Start of Working data

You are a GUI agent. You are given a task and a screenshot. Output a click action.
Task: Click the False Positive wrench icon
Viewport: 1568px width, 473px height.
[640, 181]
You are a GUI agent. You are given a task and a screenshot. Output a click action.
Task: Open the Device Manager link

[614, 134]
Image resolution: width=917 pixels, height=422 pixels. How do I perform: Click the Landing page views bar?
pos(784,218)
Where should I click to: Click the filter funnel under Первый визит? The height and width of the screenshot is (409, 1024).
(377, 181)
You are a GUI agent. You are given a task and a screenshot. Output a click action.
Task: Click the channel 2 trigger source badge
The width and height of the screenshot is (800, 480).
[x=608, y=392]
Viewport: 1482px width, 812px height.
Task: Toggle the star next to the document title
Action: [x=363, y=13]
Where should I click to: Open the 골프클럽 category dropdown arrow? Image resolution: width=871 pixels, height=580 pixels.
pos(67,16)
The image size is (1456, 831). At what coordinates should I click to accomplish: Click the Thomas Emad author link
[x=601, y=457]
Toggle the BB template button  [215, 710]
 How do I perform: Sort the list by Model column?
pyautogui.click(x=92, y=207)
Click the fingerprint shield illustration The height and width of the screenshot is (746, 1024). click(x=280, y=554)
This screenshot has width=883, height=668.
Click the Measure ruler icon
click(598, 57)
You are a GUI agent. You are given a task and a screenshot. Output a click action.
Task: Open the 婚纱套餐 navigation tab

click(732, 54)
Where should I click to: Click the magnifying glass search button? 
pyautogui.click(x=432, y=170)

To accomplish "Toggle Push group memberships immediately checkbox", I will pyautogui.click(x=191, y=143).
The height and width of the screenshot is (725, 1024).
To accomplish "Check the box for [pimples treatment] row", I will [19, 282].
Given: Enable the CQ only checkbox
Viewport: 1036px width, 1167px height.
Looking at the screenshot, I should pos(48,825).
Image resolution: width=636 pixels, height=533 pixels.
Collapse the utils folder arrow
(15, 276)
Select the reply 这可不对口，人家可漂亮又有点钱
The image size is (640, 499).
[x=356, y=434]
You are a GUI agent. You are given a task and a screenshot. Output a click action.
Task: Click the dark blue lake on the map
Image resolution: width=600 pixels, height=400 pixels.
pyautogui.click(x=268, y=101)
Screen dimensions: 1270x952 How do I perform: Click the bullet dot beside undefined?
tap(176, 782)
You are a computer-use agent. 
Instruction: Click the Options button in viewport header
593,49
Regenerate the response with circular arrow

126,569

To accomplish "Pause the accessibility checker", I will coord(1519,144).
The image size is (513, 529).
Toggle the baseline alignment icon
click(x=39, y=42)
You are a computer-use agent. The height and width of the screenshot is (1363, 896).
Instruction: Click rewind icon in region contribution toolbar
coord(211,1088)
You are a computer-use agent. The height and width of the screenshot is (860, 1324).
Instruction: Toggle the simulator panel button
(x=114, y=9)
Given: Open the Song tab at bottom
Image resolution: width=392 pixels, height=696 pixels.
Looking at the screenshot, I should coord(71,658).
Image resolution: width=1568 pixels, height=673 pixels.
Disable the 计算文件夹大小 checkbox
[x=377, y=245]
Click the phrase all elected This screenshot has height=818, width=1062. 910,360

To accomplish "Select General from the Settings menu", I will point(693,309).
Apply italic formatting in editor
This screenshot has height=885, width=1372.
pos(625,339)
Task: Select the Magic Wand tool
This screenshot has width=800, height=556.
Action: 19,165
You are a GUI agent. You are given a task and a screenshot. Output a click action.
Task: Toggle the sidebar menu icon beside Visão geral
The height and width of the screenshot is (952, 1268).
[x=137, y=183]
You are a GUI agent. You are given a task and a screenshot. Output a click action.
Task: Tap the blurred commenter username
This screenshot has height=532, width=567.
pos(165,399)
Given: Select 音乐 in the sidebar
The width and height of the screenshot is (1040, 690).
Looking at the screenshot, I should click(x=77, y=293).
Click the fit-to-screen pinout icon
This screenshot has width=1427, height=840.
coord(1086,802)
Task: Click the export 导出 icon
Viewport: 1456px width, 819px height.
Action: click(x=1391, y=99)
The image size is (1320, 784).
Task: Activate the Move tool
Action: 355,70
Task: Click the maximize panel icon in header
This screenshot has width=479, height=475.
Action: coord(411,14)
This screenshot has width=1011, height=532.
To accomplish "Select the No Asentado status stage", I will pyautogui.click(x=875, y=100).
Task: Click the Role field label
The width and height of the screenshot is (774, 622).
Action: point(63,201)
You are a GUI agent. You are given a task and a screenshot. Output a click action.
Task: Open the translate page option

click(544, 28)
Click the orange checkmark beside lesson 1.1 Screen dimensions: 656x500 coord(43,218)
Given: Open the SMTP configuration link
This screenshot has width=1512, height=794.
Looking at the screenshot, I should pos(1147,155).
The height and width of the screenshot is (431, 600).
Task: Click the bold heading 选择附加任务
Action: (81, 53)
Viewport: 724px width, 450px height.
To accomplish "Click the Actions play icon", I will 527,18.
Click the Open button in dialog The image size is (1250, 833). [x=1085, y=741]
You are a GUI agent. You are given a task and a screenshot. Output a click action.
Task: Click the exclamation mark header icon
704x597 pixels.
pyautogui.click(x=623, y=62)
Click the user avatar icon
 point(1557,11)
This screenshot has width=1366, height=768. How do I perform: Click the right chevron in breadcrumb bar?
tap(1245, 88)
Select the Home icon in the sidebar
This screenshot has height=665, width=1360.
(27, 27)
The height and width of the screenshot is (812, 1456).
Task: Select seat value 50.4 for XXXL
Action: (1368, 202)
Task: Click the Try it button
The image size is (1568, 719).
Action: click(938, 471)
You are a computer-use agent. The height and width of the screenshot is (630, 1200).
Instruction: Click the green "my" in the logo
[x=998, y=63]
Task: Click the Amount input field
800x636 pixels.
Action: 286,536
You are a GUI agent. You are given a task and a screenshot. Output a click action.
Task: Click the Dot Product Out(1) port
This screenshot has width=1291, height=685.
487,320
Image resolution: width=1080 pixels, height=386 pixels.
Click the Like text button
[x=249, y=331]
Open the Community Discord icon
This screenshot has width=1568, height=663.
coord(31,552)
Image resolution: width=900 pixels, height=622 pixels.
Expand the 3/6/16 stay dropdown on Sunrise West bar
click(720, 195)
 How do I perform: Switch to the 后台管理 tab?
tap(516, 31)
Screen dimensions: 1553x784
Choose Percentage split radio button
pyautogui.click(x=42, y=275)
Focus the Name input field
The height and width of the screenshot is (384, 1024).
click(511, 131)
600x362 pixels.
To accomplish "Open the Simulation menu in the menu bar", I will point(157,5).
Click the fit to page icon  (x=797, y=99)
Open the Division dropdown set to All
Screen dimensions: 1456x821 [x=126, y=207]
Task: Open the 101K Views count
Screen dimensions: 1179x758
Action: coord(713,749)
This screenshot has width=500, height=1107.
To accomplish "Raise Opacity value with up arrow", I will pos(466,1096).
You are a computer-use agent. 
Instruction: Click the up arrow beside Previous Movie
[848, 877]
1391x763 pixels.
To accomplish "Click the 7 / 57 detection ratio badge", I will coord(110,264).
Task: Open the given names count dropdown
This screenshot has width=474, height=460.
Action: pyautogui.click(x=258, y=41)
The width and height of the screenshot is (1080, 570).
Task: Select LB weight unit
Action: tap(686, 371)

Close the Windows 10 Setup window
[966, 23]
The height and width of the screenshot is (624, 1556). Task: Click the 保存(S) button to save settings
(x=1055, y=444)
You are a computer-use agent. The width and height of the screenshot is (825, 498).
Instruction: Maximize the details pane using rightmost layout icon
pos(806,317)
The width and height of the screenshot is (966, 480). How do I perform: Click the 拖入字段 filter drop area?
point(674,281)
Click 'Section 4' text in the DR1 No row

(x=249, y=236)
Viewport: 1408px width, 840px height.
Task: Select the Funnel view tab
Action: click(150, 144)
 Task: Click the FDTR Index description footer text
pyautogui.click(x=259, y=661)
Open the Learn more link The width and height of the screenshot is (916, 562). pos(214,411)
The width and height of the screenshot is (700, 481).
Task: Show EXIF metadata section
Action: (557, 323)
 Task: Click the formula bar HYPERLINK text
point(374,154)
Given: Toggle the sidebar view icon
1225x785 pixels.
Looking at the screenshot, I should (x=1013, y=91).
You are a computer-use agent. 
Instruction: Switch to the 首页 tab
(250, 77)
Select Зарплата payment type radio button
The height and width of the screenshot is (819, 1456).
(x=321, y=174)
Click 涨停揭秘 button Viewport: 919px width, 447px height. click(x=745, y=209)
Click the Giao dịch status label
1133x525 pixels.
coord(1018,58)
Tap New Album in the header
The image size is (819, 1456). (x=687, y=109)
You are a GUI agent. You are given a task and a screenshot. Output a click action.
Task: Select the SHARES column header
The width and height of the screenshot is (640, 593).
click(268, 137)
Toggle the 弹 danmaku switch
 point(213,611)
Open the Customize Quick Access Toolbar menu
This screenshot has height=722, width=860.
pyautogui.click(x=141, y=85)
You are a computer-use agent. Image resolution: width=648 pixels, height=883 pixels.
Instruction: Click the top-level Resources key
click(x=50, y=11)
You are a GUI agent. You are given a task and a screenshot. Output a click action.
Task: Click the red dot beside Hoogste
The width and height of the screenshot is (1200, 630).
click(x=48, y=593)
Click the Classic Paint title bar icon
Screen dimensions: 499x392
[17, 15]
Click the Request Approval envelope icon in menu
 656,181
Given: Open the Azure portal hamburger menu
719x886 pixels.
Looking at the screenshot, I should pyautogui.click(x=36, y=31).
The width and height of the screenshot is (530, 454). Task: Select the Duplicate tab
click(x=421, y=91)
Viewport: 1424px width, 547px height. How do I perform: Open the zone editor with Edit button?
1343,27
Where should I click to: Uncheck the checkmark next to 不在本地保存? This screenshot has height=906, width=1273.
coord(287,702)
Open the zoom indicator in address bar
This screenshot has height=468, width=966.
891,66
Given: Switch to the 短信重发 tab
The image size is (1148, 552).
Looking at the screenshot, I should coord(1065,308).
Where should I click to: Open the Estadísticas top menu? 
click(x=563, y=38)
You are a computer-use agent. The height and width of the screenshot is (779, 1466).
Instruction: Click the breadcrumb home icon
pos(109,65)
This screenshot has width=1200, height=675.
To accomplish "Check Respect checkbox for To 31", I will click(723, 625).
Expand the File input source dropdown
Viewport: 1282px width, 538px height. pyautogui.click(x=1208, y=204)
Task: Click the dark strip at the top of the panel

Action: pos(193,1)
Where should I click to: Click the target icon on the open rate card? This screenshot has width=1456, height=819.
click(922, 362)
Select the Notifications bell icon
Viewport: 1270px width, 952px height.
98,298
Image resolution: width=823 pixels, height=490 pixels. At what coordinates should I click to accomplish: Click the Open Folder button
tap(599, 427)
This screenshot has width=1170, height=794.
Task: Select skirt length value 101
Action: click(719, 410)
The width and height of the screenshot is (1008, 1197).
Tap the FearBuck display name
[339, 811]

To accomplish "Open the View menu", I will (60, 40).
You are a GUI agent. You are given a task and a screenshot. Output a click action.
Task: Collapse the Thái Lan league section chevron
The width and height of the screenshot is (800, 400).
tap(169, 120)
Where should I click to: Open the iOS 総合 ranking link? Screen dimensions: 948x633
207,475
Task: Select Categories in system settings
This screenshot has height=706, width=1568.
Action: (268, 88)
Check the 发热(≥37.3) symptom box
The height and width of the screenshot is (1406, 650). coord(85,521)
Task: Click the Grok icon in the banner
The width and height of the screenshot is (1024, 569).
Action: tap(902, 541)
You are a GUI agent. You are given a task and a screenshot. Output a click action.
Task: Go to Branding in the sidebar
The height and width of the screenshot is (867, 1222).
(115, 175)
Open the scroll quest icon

End of Working data

Your goal.
Rewrite the lines of data from the one containing "Image resolution: width=636" to the one containing "Looking at the screenshot, I should click(x=77, y=293).", both included, as a numbered list, omitting blank lines.

Written answer.
1. Image resolution: width=636 pixels, height=533 pixels.
2. Collapse the utils folder arrow
3. (15, 276)
4. Select the reply 这可不对口，人家可漂亮又有点钱
5. The image size is (640, 499).
6. [x=356, y=434]
7. You are a GUI agent. You are given a task and a screenshot. Output a click action.
8. Task: Click the dark blue lake on the map
9. Image resolution: width=600 pixels, height=400 pixels.
10. pyautogui.click(x=268, y=101)
11. Screen dimensions: 1270x952 How do I perform: Click the bullet dot beside undefined?
12. tap(176, 782)
13. You are a computer-use agent. 
14. Instruction: Click the Options button in viewport header
15. 593,49
16. Regenerate the response with circular arrow
17. 126,569
18. To accomplish "Pause the accessibility checker", I will coord(1519,144).
19. The image size is (513, 529).
20. Toggle the baseline alignment icon
21. click(x=39, y=42)
22. You are a computer-use agent. The height and width of the screenshot is (1363, 896).
23. Instruction: Click rewind icon in region contribution toolbar
24. coord(211,1088)
25. You are a computer-use agent. The height and width of the screenshot is (860, 1324).
26. Instruction: Toggle the simulator panel button
27. (x=114, y=9)
28. Given: Open the Song tab at bottom
29. Image resolution: width=392 pixels, height=696 pixels.
30. Looking at the screenshot, I should coord(71,658).
31. Image resolution: width=1568 pixels, height=673 pixels.
32. Disable the 计算文件夹大小 checkbox
33. [x=377, y=245]
34. Click the phrase all elected This screenshot has height=818, width=1062. 910,360
35. To accomplish "Select General from the Settings menu", I will point(693,309).
36. Apply italic formatting in editor
37. This screenshot has height=885, width=1372.
38. pos(625,339)
39. Task: Select the Magic Wand tool
40. This screenshot has width=800, height=556.
41. Action: 19,165
42. You are a GUI agent. You are given a task and a screenshot. Output a click action.
43. Task: Toggle the sidebar menu icon beside Visão geral
44. The height and width of the screenshot is (952, 1268).
45. [x=137, y=183]
46. You are a GUI agent. You are given a task and a screenshot. Output a click action.
47. Task: Tap the blurred commenter username
48. This screenshot has height=532, width=567.
49. pos(165,399)
50. Given: Select 音乐 in the sidebar
51. The width and height of the screenshot is (1040, 690).
52. Looking at the screenshot, I should click(x=77, y=293).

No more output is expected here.